Die Welt. heute Donnerstag 09.03.2006
Gewalt in BVG-Linienbussen eskaliert
Schüsse auf Insassen - Jugendliche schlagen Zeugin eines Raubüberfalls zusammen und verletzen sie schwer - Fahrgäste sehen tatenlos zu
von Hans H. Nibbrig
Wie sicher ist das Bus fahren in Berlin? Die seit langem geführte Debatte über diese Frage bekam am Dienstag abend und in der Nacht auf Mittwoch eine neue, erschreckende Aktualität. In Schöneberg wurde am Abend eine 57jährige Frau von einer Gruppe jugendlicher Straßenräuber angegriffen und verletzt, als sie per Handy die Polizei alarmieren wollte. Und in Spandau wurden zwischen 22.30 Uhr und 1.45 Uhr drei Busse von Unbekannten beschossen. Die Projektile verletzten wie durch ein Wunder niemanden.
Gegen 22.30 Uhr durchschlug ein Geschoß die Scheibe eines Busses der Linie 134, als dieser nach dem Verlassen der Haltestelle Altstadt Spandau gerade die Kreuzung Altstädter Ring Ecke Seegefelder Straße passieren wollte. Die 41jährige Fahrerin des Busses habe "einen lauten Knall wie von einem Feuerwerkskörper" gehört und sei von einem Fahrgast informiert worden, daß der Bus beschossen und eine Seitenscheibe beschädigt worden sei, teilte Polizeisprecherin Claudia Frank mit.

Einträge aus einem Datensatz
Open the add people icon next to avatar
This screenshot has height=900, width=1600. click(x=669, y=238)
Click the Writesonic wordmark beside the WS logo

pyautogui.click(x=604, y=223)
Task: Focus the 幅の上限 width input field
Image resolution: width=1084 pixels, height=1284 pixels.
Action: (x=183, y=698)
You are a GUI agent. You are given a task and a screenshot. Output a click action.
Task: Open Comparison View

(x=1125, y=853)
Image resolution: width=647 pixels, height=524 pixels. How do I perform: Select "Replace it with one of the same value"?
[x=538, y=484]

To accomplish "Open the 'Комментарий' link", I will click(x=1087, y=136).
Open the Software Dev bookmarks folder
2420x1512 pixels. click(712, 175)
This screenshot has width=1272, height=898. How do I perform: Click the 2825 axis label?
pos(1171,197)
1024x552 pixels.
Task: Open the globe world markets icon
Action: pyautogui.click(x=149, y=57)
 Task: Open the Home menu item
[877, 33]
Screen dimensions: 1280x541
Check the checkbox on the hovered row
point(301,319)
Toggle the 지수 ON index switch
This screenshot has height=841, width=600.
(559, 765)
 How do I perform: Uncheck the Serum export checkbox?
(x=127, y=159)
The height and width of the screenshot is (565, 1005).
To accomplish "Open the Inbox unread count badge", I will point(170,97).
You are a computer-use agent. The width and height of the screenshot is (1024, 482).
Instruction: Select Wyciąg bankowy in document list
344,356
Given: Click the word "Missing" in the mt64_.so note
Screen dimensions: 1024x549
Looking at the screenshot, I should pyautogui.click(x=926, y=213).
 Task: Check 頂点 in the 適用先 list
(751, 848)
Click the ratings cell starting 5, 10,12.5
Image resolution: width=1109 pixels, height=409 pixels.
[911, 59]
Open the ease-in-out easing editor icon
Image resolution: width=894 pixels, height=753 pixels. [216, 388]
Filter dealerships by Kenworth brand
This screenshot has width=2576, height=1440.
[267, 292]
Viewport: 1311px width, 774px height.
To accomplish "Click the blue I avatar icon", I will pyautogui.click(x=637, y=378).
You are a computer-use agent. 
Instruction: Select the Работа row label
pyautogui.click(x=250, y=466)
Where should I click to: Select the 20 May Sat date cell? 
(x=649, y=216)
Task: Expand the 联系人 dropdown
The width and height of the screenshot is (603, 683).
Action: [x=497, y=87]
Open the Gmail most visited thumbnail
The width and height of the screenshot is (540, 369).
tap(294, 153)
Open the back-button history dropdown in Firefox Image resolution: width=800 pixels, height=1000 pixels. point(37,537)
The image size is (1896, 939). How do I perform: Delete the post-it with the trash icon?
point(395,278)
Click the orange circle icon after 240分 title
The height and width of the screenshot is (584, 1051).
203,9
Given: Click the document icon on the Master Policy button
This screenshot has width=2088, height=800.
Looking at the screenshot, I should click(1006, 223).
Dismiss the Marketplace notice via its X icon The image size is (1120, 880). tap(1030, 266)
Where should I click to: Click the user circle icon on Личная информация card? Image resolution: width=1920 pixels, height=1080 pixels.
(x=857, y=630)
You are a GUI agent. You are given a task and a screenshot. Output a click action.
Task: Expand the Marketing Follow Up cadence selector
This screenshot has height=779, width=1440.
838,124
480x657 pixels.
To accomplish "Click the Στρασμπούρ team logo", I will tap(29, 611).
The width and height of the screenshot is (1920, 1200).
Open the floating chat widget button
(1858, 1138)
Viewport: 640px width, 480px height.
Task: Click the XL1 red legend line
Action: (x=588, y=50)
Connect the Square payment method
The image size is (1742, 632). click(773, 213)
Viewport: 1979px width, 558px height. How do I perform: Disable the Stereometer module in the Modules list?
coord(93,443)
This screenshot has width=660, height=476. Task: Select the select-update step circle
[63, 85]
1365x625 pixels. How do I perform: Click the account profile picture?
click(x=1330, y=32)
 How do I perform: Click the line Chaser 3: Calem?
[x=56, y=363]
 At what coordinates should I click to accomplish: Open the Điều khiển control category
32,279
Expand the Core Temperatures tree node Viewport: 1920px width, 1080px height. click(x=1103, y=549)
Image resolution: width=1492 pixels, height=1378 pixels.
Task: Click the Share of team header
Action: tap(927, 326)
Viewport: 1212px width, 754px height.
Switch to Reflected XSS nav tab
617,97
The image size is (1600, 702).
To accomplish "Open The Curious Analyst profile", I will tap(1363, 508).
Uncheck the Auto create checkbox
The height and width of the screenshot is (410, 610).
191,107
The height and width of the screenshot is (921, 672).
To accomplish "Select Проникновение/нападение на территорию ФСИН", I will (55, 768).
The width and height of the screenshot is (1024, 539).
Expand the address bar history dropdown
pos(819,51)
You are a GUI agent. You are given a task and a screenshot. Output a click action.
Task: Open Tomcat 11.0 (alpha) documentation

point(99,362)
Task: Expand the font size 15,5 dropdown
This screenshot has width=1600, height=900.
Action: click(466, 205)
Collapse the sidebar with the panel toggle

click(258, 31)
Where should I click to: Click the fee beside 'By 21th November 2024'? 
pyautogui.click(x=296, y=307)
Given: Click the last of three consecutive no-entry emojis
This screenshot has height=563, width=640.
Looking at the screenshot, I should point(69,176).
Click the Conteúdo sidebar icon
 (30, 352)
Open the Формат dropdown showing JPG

**Was zu tun ist**.
**a)** Bearbeite einen Abschnitt des Zeitungsberichts über Gewalt in Berliner Linienbussen: Beginne bei den Worten „Die Welt. heute“ und höre nach „ein Wunder niemanden.“ auf. Gib diesen Abschnitt wieder und setze dabei „Kreuzberg“ anstelle von „Schöneberg“ ein.
**b)** Beantworte kurz anhand des Zeitungsberichts über Gewalt in Berliner Linienbussen:
(i) Wie alt war die Frau, die in Schöneberg angegriffen wurde?
(ii) Wie viele Busse wurden in Spandau von Unbekannten beschossen?
(iii) Zu welcher Linie gehörte der Bus, dessen Scheibe gegen 22.30 Uhr von einem Geschoß durchschlagen wurde?
**c)** Schreibe den Zeitungsbericht über die Schüsse auf Berliner Linienbusse im Anschluss an seinen letzten Satz weiter.
Die Einträge werden hier nicht gebraucht.

**Antworten der Reihe nach**.
**a)**
Die Welt. heute Donnerstag 09.03.2006
Gewalt in BVG-Linienbussen eskaliert
Schüsse auf Insassen - Jugendliche schlagen Zeugin eines Raubüberfalls zusammen und verletzen sie schwer - Fahrgäste sehen tatenlos zu
von Hans H. Nibbrig
Wie sicher ist das Bus fahren in Berlin? Die seit langem geführte Debatte über diese Frage bekam am Dienstag abend und in der Nacht auf Mittwoch eine neue, erschreckende Aktualität. In Kreuzberg wurde am Abend eine 57jährige Frau von einer Gruppe jugendlicher Straßenräuber angegriffen und verletzt, als sie per Handy die Polizei alarmieren wollte. Und in Spandau wurden zwischen 22.30 Uhr und 1.45 Uhr drei Busse von Unbekannten beschossen. Die Projektile verletzten wie durch ein Wunder niemanden.

**b)**
(i) 57 Jahre
(ii) Drei
(iii) Zur Linie 134

**c)**
Etwa eine Stunde später stellte der Fahrer eines Gelenkbusses der Linie 236 an der Endhaltestelle U-Bahnhof Haselhorst fest, daß eine Seitenscheibe im hinteren Bereich auf der Fahrerseite ein Einschußloch aufwies. Wann genau der Bus beschossen worden war, konnte der 44jährige nicht sagen. Der letzte Anschlag ereignete sich gegen 1.45 Uhr an der Heerstraße kurz vor der Ecke Gatower Straße: Dort hörten Fahrer und Fahrgäste des Nachtbusses N 49 zwei Schüsse; zwei Seitenscheiben an der Fahrerseite des Busses wurden beschädigt.
Die Kripo der Polizeidirektion 2 hat inzwischen die Ermittlungen übernommen. Bislang haben die Beamten noch keinerlei Erkenntnisse. In allen Fällen wurden keine verdächtigen Personen bemerkt. Ob für alle drei Taten der oder die selben Täter in Frage kommen, ist ebenfalls noch ungeklärt.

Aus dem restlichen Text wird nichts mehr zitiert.